You need a way to find the root causes of complaints that the translation is missing its target, then take action and measure results.
We see this time and again in enterprises with mature localization processes. A wasteful complexity of processes, TMs, glossaries, and style guides that are either too granular – with different versions for every group of projects – or too generic, with only top-level brand information. You want to simplify the process, but everyone claims their content is special. You need a way to identify and group terminology, style guides, and workflows – with data that shows what is, and is not, truly unique.
You need a content audit.
All of these situations – and a whole lot more – can be addressed through a content audit: a structured approach to analyzing your target audience(s) and the content your company delivers to them. It’s an essential component in your toolkit for content and language strategy. Don’t confuse an audit with an inventory: the inventory only measures “how much” – you need more than stock-taking to deliver actionable, strategic plans to meet your goals.
Many organizations that attempt content audits give up because they find the task overwhelming. Given the ever-multiplying volume of information that the world is producing, it might seem an impossible task (“The Calculus of Translation”). But with some well-defined goals and boundaries – and a process that involves more than a simple stock-taking of existing content – your audit will deliver much more meaningful data.

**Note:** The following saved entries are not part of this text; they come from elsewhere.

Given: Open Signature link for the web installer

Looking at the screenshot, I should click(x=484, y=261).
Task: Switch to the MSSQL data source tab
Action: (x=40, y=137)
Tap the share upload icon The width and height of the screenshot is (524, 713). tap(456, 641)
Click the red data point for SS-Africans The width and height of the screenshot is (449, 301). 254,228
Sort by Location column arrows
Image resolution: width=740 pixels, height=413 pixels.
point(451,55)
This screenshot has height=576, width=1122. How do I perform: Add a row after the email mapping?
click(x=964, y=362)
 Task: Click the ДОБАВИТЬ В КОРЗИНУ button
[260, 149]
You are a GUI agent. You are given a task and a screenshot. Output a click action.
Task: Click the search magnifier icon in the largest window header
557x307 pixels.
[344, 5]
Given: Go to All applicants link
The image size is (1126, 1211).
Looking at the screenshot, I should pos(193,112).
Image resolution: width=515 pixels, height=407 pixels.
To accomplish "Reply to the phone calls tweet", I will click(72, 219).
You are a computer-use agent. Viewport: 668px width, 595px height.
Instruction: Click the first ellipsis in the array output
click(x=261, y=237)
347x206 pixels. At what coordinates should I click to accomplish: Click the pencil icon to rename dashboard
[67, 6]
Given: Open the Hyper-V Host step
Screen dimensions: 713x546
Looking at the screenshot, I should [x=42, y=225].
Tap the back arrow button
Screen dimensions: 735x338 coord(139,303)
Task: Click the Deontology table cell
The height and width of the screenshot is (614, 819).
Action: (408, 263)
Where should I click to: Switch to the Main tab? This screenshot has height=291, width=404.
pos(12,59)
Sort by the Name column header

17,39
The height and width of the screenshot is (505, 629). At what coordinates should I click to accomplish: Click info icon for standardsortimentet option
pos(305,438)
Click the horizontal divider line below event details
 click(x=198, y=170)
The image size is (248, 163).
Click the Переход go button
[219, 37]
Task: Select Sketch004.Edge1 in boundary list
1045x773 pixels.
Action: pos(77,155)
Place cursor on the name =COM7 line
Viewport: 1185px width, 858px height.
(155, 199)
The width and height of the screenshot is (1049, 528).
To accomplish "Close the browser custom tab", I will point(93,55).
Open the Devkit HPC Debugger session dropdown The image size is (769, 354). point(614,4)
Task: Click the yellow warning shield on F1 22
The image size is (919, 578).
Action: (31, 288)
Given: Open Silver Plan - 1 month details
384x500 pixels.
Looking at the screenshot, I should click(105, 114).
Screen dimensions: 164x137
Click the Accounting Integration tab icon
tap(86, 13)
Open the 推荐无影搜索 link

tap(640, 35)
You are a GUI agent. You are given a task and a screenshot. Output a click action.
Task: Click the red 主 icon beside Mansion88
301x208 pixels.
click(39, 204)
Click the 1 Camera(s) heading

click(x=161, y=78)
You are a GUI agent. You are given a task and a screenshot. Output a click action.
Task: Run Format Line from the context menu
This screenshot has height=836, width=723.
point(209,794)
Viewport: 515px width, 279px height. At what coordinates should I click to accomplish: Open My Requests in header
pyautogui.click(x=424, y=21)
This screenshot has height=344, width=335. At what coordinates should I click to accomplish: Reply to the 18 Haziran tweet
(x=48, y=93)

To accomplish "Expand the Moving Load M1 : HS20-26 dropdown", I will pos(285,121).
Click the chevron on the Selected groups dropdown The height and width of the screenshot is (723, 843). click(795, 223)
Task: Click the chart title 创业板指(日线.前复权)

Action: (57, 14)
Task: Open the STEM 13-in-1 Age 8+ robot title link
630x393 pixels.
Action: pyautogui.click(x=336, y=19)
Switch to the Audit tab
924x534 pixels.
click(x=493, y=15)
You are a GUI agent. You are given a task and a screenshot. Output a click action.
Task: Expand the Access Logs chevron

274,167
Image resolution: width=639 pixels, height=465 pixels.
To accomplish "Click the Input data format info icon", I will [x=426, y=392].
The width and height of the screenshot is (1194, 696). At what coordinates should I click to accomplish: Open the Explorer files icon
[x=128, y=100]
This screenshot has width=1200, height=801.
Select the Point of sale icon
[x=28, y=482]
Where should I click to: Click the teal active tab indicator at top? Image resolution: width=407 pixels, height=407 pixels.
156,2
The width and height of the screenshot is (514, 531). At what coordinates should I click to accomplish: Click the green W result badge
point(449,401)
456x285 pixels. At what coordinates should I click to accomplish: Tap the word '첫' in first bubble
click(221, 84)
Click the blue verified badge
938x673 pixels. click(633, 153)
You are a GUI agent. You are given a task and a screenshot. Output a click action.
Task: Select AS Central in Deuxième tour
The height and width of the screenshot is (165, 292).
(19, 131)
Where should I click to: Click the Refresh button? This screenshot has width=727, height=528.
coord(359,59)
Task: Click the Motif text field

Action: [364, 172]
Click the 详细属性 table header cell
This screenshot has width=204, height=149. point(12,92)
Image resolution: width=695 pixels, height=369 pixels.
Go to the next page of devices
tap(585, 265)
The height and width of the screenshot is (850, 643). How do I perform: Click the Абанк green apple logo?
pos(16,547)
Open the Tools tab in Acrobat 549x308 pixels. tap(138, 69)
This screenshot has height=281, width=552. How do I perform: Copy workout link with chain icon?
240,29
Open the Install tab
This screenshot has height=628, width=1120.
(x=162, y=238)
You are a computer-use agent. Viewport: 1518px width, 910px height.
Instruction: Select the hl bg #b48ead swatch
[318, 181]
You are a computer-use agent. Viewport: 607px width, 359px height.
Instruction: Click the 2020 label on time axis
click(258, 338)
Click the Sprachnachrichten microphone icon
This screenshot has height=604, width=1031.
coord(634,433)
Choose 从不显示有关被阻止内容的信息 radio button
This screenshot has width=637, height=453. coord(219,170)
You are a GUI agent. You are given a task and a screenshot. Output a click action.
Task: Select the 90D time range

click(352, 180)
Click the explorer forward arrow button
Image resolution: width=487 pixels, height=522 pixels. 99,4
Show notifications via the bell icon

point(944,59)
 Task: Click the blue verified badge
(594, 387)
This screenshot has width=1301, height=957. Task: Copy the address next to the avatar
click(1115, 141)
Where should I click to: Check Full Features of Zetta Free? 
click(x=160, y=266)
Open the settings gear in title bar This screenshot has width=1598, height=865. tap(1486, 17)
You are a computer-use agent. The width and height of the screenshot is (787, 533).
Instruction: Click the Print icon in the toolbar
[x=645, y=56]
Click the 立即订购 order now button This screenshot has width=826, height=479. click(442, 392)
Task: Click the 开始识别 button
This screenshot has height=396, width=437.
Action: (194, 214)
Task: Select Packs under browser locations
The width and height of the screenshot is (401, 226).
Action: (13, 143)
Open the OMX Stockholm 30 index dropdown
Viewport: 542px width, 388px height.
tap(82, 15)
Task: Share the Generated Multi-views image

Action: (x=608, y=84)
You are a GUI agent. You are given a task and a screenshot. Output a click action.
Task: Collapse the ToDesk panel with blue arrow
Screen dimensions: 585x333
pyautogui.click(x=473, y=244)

Consider your content audit like a construction project:
A well-executed content audit will enable you to drive your global content strategy, simplify translation processes, and ensure that your global content is the right fit for the person who will consume it. It will help tailor your marketing personas for customers around the globe. It can show you where you are producing too much or too little content, or where video or images would yield better results than words. And it will reveal the real reason that translated content is “bad” – a reason that likely has nothing to do with translation, and everything to do with content strategy, market appropriateness, writing style, or even product availability. Don’t you think you should find out?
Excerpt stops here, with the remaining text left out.